■ **Activity**
State how many lines of the entries include the string "below", please, leaving out everything but the number.

************

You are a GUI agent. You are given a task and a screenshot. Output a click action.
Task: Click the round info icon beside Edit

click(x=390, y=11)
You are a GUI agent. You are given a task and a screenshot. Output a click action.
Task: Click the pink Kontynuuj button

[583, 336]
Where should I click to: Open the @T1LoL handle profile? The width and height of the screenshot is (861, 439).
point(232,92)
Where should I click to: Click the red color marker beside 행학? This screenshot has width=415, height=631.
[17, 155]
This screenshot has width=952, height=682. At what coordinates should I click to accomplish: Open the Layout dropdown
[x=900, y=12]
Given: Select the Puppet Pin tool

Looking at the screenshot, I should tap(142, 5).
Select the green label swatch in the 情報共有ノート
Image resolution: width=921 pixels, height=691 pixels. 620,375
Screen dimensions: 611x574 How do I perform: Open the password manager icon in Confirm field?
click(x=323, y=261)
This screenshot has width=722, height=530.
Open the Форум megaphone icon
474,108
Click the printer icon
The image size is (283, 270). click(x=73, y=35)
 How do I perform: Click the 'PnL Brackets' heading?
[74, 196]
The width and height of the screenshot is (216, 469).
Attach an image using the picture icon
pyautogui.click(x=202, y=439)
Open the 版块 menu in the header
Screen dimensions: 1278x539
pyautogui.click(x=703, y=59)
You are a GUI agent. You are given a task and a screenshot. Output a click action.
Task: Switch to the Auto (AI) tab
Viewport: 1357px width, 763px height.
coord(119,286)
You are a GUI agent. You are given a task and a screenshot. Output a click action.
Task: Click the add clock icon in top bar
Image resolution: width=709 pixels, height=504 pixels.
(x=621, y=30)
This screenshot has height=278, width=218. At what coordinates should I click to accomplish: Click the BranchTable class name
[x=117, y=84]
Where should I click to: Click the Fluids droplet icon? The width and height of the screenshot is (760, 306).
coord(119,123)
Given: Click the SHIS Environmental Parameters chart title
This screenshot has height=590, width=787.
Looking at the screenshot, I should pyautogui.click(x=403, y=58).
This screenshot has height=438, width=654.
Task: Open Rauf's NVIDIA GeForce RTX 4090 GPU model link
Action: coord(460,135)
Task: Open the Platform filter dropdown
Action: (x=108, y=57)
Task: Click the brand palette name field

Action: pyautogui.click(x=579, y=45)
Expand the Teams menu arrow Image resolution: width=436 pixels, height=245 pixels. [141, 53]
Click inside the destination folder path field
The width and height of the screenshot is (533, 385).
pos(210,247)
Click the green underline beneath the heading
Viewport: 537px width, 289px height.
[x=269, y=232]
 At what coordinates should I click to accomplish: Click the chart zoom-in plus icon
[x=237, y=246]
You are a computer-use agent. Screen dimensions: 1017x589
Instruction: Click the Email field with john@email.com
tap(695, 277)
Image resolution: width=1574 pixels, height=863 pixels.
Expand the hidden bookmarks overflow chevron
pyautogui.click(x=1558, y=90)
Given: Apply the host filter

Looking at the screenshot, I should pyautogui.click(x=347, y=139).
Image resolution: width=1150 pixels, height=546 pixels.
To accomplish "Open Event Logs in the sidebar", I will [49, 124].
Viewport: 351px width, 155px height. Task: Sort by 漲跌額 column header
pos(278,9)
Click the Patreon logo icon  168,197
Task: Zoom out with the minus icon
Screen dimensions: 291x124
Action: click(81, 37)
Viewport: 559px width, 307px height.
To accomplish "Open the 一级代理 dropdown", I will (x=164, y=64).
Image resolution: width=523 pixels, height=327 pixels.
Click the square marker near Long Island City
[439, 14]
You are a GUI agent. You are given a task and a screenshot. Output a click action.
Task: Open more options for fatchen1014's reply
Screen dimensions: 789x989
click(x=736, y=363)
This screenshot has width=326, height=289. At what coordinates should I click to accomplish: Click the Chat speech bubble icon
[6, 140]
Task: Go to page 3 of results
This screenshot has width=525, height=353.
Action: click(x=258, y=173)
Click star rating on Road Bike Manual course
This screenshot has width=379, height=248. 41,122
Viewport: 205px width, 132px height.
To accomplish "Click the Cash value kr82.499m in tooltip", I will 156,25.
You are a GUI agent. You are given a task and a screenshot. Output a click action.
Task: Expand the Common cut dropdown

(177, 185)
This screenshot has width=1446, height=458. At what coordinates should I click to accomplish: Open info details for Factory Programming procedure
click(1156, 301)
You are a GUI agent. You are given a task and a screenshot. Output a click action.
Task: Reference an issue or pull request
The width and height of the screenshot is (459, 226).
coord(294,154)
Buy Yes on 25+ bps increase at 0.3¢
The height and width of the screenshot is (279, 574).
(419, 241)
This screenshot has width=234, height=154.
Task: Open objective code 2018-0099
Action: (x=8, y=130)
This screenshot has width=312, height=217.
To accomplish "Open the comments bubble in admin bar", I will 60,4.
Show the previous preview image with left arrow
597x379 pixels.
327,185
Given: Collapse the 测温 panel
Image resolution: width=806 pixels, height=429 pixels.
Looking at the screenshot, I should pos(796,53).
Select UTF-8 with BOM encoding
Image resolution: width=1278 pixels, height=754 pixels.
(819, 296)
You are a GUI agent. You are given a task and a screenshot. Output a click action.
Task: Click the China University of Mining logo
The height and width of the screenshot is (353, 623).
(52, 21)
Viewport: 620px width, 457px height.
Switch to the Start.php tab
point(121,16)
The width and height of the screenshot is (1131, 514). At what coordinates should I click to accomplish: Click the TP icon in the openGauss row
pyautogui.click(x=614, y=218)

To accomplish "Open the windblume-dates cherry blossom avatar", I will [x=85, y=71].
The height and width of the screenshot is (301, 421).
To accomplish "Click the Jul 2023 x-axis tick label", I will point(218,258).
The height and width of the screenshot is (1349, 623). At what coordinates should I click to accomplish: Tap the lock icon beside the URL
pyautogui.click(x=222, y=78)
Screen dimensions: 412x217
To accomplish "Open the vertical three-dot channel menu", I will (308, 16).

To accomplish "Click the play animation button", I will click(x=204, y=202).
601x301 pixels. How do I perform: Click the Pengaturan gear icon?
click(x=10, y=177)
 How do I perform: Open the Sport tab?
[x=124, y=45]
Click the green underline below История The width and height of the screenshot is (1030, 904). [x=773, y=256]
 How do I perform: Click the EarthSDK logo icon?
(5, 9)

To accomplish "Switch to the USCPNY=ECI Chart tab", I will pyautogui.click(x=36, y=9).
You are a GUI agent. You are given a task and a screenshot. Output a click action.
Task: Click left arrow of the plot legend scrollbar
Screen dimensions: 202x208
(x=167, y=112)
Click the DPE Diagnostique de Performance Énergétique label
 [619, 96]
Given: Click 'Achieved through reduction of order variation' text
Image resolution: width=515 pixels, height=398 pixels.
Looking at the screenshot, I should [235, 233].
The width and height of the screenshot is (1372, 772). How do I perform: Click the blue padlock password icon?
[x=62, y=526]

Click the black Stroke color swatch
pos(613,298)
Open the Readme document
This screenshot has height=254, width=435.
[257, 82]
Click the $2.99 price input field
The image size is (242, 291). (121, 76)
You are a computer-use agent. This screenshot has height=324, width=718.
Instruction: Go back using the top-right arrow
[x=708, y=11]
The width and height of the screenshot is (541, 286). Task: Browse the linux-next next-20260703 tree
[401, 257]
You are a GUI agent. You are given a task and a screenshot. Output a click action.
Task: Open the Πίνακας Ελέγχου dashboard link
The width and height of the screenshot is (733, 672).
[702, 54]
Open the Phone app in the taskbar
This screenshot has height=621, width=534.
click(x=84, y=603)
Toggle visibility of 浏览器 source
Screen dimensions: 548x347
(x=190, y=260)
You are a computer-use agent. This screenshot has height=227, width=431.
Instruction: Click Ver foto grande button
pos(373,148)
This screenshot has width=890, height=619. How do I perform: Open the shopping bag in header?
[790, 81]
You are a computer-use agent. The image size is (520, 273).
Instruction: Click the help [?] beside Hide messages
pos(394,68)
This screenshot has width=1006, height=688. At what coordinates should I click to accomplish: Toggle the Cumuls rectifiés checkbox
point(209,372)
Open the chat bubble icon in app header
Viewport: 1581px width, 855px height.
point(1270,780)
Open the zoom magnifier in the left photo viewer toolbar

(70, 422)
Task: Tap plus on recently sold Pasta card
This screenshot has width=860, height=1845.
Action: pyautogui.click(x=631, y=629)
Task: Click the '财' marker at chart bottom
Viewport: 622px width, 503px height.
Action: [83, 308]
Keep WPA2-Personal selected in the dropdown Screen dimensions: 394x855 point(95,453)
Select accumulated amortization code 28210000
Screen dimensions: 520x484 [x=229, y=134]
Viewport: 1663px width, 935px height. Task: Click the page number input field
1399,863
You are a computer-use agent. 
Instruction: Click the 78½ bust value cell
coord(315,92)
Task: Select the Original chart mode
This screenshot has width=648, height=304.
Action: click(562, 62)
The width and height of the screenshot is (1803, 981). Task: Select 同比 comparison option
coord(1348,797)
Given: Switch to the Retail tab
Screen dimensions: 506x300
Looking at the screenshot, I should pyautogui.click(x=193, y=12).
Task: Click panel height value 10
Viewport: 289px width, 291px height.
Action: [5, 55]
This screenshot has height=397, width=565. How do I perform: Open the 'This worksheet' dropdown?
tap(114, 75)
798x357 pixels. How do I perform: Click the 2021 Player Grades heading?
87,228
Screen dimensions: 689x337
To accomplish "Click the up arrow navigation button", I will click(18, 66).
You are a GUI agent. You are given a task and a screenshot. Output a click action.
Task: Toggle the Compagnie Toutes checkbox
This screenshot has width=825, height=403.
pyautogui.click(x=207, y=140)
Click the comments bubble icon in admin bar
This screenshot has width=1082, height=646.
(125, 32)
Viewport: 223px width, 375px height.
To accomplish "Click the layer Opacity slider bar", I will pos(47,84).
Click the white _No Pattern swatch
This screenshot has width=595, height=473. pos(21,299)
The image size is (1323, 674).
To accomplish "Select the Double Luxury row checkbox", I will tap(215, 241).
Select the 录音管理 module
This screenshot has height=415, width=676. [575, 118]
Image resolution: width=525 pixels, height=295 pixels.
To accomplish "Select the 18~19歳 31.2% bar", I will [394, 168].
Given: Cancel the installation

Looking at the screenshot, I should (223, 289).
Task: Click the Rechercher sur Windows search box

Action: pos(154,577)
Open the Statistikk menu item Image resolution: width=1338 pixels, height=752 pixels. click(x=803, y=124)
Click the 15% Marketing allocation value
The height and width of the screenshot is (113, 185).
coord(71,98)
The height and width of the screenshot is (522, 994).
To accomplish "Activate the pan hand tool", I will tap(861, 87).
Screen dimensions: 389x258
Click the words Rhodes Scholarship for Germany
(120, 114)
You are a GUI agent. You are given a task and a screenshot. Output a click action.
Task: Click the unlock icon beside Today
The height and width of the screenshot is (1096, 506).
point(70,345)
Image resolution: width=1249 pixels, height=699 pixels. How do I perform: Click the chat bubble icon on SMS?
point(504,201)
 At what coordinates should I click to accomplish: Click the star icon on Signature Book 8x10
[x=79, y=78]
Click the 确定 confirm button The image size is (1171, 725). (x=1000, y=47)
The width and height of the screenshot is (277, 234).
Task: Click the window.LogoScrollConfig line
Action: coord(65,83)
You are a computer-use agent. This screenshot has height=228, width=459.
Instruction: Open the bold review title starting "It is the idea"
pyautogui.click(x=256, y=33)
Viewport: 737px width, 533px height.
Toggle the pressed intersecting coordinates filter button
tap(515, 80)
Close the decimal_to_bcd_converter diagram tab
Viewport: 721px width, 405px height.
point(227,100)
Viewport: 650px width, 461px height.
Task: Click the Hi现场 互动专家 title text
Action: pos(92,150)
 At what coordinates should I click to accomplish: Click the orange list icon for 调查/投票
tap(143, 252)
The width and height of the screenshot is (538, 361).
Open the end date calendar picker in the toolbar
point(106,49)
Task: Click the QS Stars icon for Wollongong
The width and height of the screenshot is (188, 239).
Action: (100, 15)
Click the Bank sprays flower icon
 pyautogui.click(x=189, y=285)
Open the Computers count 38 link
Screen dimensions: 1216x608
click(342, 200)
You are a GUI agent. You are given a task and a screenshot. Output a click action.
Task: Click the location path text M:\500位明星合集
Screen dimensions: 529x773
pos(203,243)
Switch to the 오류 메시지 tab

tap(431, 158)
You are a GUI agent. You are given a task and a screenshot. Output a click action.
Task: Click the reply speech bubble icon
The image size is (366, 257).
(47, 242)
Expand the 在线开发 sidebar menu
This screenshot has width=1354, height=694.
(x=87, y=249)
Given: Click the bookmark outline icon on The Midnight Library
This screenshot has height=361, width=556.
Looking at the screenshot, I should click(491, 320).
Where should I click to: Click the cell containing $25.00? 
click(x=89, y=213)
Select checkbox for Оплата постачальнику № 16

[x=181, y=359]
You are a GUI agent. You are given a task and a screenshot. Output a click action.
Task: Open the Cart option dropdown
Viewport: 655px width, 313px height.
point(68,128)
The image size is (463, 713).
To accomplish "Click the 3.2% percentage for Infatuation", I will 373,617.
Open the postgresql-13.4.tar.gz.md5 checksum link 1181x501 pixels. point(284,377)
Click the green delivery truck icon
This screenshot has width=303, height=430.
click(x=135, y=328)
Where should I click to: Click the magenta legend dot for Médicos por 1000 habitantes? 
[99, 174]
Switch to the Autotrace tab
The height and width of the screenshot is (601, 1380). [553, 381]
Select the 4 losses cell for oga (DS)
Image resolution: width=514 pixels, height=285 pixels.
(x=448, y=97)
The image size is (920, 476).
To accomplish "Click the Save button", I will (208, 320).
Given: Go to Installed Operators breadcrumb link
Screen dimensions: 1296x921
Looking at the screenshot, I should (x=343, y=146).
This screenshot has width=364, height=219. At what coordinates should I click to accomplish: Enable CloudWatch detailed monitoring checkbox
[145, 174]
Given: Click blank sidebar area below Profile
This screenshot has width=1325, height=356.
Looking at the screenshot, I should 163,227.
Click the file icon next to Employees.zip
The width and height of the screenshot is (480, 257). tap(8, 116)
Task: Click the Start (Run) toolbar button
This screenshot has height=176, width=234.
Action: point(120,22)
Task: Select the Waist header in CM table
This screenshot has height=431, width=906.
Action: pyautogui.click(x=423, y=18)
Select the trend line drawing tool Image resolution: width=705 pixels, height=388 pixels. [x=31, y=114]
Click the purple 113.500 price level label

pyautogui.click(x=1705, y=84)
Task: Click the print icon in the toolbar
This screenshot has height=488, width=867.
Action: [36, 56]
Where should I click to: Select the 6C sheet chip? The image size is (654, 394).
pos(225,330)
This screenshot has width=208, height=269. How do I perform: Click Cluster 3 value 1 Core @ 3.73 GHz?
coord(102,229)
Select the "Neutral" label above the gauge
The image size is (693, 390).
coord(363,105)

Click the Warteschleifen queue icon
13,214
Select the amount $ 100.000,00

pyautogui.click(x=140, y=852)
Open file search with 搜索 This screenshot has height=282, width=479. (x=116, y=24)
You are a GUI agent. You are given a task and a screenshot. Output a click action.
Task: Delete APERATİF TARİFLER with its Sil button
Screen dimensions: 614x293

************

■ **Written answer**
2